■ GOAL
Reproduce every line of the listing below verbatim, without any change.

Dataset excerpt

***

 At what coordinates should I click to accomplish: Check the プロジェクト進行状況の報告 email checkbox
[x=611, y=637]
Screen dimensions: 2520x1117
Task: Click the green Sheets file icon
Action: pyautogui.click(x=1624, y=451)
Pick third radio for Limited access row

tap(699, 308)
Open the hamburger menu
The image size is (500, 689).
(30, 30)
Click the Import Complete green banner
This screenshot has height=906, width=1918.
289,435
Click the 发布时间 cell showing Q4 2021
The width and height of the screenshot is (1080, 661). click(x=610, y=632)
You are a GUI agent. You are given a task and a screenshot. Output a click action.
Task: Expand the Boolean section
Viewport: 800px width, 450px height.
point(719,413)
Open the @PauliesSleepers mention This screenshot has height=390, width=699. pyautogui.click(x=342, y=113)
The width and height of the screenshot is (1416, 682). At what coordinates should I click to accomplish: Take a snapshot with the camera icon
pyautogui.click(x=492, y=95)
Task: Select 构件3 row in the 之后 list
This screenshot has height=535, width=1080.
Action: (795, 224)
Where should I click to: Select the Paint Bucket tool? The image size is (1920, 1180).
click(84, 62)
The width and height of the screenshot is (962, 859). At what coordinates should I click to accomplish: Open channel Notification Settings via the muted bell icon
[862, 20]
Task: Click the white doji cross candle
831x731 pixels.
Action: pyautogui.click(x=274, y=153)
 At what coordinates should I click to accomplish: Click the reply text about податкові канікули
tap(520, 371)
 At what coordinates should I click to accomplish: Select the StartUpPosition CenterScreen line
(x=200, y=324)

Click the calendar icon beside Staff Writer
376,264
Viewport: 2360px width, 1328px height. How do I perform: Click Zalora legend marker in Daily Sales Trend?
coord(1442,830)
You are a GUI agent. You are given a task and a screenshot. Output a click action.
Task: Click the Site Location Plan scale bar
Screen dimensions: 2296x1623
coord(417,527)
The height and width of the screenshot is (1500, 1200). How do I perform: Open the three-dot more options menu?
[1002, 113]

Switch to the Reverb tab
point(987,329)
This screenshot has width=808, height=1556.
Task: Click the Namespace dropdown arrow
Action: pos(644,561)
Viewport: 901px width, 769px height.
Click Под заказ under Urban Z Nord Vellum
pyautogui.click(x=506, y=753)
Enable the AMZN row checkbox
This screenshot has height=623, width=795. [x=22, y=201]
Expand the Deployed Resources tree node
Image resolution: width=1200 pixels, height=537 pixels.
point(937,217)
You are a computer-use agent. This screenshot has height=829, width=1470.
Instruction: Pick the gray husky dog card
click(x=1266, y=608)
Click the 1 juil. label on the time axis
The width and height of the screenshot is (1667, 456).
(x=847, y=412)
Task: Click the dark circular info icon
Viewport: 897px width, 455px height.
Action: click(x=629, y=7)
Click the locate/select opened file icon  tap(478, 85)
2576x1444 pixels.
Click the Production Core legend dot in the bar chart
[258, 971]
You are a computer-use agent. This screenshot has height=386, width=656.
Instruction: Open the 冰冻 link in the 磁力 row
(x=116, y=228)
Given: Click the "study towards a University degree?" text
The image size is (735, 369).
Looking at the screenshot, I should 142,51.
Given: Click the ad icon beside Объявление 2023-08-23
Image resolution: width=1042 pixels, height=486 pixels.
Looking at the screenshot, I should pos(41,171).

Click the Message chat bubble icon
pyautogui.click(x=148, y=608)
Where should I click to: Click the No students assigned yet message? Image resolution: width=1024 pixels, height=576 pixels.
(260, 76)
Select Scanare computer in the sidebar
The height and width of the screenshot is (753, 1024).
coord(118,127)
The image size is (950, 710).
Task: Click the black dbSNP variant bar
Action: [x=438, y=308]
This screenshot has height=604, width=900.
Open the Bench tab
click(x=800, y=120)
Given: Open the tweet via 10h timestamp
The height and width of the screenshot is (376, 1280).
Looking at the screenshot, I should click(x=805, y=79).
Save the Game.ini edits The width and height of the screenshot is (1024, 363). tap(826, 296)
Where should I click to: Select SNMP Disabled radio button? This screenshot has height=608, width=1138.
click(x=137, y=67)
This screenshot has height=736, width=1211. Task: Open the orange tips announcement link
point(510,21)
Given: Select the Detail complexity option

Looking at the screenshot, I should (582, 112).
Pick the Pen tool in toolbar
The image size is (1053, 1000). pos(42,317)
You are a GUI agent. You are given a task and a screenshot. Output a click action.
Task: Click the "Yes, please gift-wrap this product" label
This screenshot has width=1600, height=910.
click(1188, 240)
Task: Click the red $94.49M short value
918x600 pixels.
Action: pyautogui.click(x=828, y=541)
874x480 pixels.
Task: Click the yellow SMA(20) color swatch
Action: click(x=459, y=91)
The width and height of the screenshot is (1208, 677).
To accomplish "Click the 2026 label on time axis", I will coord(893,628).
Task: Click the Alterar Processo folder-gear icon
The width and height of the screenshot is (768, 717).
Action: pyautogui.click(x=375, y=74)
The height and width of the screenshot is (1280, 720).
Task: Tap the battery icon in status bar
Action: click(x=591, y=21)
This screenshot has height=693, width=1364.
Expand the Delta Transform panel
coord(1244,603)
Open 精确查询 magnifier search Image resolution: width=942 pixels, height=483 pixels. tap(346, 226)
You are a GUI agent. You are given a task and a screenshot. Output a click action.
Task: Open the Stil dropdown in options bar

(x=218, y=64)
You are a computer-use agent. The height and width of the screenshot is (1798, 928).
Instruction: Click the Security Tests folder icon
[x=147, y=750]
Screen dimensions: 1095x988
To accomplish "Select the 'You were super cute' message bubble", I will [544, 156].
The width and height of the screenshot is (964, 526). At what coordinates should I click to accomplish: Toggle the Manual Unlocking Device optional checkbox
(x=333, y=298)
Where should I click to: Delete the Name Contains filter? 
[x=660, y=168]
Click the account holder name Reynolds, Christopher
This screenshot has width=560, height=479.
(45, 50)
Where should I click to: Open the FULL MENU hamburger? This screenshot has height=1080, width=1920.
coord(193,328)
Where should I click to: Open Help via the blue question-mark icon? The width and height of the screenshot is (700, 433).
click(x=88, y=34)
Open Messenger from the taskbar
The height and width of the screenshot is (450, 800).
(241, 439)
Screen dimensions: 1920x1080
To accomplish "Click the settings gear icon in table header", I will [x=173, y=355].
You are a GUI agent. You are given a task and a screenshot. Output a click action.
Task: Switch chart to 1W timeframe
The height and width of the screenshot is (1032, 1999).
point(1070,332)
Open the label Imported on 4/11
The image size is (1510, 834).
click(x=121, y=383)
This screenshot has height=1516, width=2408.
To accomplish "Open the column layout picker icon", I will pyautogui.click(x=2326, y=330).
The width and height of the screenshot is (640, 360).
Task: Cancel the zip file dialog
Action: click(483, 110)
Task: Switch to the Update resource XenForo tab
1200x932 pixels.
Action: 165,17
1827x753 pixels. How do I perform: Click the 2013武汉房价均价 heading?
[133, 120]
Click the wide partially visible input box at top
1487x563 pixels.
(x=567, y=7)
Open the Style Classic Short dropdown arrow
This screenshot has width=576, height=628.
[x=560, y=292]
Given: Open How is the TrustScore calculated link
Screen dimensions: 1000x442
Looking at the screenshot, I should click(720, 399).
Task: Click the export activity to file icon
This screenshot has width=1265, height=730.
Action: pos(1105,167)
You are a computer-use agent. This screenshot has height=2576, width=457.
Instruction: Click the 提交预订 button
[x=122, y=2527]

***

■ FULL OUTPUT
 At what coordinates should I click to accomplish: Check the プロジェクト進行状況の報告 email checkbox
[x=611, y=637]
Screen dimensions: 2520x1117
Task: Click the green Sheets file icon
Action: pyautogui.click(x=1624, y=451)
Pick third radio for Limited access row

tap(699, 308)
Open the hamburger menu
The image size is (500, 689).
(30, 30)
Click the Import Complete green banner
This screenshot has height=906, width=1918.
289,435
Click the 发布时间 cell showing Q4 2021
The width and height of the screenshot is (1080, 661). click(x=610, y=632)
You are a GUI agent. You are given a task and a screenshot. Output a click action.
Task: Expand the Boolean section
Viewport: 800px width, 450px height.
point(719,413)
Open the @PauliesSleepers mention This screenshot has height=390, width=699. pyautogui.click(x=342, y=113)
The width and height of the screenshot is (1416, 682). At what coordinates should I click to accomplish: Take a snapshot with the camera icon
pyautogui.click(x=492, y=95)
Task: Select 构件3 row in the 之后 list
This screenshot has height=535, width=1080.
Action: (795, 224)
Where should I click to: Select the Paint Bucket tool? The image size is (1920, 1180).
click(84, 62)
The width and height of the screenshot is (962, 859). At what coordinates should I click to accomplish: Open channel Notification Settings via the muted bell icon
[862, 20]
Task: Click the white doji cross candle
831x731 pixels.
Action: pyautogui.click(x=274, y=153)
 At what coordinates should I click to accomplish: Click the reply text about податкові канікули
tap(520, 371)
 At what coordinates should I click to accomplish: Select the StartUpPosition CenterScreen line
(x=200, y=324)

Click the calendar icon beside Staff Writer
376,264
Viewport: 2360px width, 1328px height. How do I perform: Click Zalora legend marker in Daily Sales Trend?
coord(1442,830)
You are a GUI agent. You are given a task and a screenshot. Output a click action.
Task: Click the Site Location Plan scale bar
Screen dimensions: 2296x1623
coord(417,527)
The height and width of the screenshot is (1500, 1200). How do I perform: Open the three-dot more options menu?
[1002, 113]

Switch to the Reverb tab
point(987,329)
This screenshot has width=808, height=1556.
Task: Click the Namespace dropdown arrow
Action: pos(644,561)
Viewport: 901px width, 769px height.
Click Под заказ under Urban Z Nord Vellum
pyautogui.click(x=506, y=753)
Enable the AMZN row checkbox
This screenshot has height=623, width=795. [x=22, y=201]
Expand the Deployed Resources tree node
Image resolution: width=1200 pixels, height=537 pixels.
point(937,217)
You are a computer-use agent. This screenshot has height=829, width=1470.
Instruction: Pick the gray husky dog card
click(x=1266, y=608)
Click the 1 juil. label on the time axis
The width and height of the screenshot is (1667, 456).
(x=847, y=412)
Task: Click the dark circular info icon
Viewport: 897px width, 455px height.
Action: click(x=629, y=7)
Click the locate/select opened file icon  tap(478, 85)
2576x1444 pixels.
Click the Production Core legend dot in the bar chart
[258, 971]
You are a computer-use agent. This screenshot has height=386, width=656.
Instruction: Open the 冰冻 link in the 磁力 row
(x=116, y=228)
Given: Click the "study towards a University degree?" text
The image size is (735, 369).
Looking at the screenshot, I should 142,51.
Given: Click the ad icon beside Объявление 2023-08-23
Image resolution: width=1042 pixels, height=486 pixels.
Looking at the screenshot, I should pos(41,171).

Click the Message chat bubble icon
pyautogui.click(x=148, y=608)
Where should I click to: Click the No students assigned yet message? Image resolution: width=1024 pixels, height=576 pixels.
(260, 76)
Select Scanare computer in the sidebar
The height and width of the screenshot is (753, 1024).
coord(118,127)
The image size is (950, 710).
Task: Click the black dbSNP variant bar
Action: [x=438, y=308]
This screenshot has height=604, width=900.
Open the Bench tab
click(x=800, y=120)
Given: Open the tweet via 10h timestamp
The height and width of the screenshot is (376, 1280).
Looking at the screenshot, I should click(x=805, y=79).
Save the Game.ini edits The width and height of the screenshot is (1024, 363). tap(826, 296)
Where should I click to: Select SNMP Disabled radio button? This screenshot has height=608, width=1138.
click(x=137, y=67)
This screenshot has height=736, width=1211. Task: Open the orange tips announcement link
point(510,21)
Given: Select the Detail complexity option

Looking at the screenshot, I should (582, 112).
Pick the Pen tool in toolbar
The image size is (1053, 1000). pos(42,317)
You are a GUI agent. You are given a task and a screenshot. Output a click action.
Task: Click the "Yes, please gift-wrap this product" label
This screenshot has width=1600, height=910.
click(1188, 240)
Task: Click the red $94.49M short value
918x600 pixels.
Action: pyautogui.click(x=828, y=541)
874x480 pixels.
Task: Click the yellow SMA(20) color swatch
Action: click(x=459, y=91)
The width and height of the screenshot is (1208, 677).
To accomplish "Click the 2026 label on time axis", I will coord(893,628).
Task: Click the Alterar Processo folder-gear icon
The width and height of the screenshot is (768, 717).
Action: pyautogui.click(x=375, y=74)
The height and width of the screenshot is (1280, 720).
Task: Tap the battery icon in status bar
Action: click(x=591, y=21)
This screenshot has height=693, width=1364.
Expand the Delta Transform panel
coord(1244,603)
Open 精确查询 magnifier search Image resolution: width=942 pixels, height=483 pixels. tap(346, 226)
You are a GUI agent. You are given a task and a screenshot. Output a click action.
Task: Open the Stil dropdown in options bar

(x=218, y=64)
You are a computer-use agent. The height and width of the screenshot is (1798, 928).
Instruction: Click the Security Tests folder icon
[x=147, y=750]
Screen dimensions: 1095x988
To accomplish "Select the 'You were super cute' message bubble", I will [544, 156].
The width and height of the screenshot is (964, 526). At what coordinates should I click to accomplish: Toggle the Manual Unlocking Device optional checkbox
(x=333, y=298)
Where should I click to: Delete the Name Contains filter? 
[x=660, y=168]
Click the account holder name Reynolds, Christopher
This screenshot has width=560, height=479.
(45, 50)
Where should I click to: Open the FULL MENU hamburger? This screenshot has height=1080, width=1920.
coord(193,328)
Where should I click to: Open Help via the blue question-mark icon? The width and height of the screenshot is (700, 433).
click(x=88, y=34)
Open Messenger from the taskbar
The height and width of the screenshot is (450, 800).
(241, 439)
Screen dimensions: 1920x1080
To accomplish "Click the settings gear icon in table header", I will [x=173, y=355].
You are a GUI agent. You are given a task and a screenshot. Output a click action.
Task: Switch chart to 1W timeframe
The height and width of the screenshot is (1032, 1999).
point(1070,332)
Open the label Imported on 4/11
The image size is (1510, 834).
click(x=121, y=383)
This screenshot has height=1516, width=2408.
To accomplish "Open the column layout picker icon", I will pyautogui.click(x=2326, y=330).
The width and height of the screenshot is (640, 360).
Task: Cancel the zip file dialog
Action: click(483, 110)
Task: Switch to the Update resource XenForo tab
1200x932 pixels.
Action: 165,17
1827x753 pixels. How do I perform: Click the 2013武汉房价均价 heading?
[133, 120]
Click the wide partially visible input box at top
1487x563 pixels.
(x=567, y=7)
Open the Style Classic Short dropdown arrow
This screenshot has width=576, height=628.
[x=560, y=292]
Given: Open How is the TrustScore calculated link
Screen dimensions: 1000x442
Looking at the screenshot, I should click(720, 399).
Task: Click the export activity to file icon
This screenshot has width=1265, height=730.
Action: pos(1105,167)
You are a computer-use agent. This screenshot has height=2576, width=457.
Instruction: Click the 提交预订 button
[x=122, y=2527]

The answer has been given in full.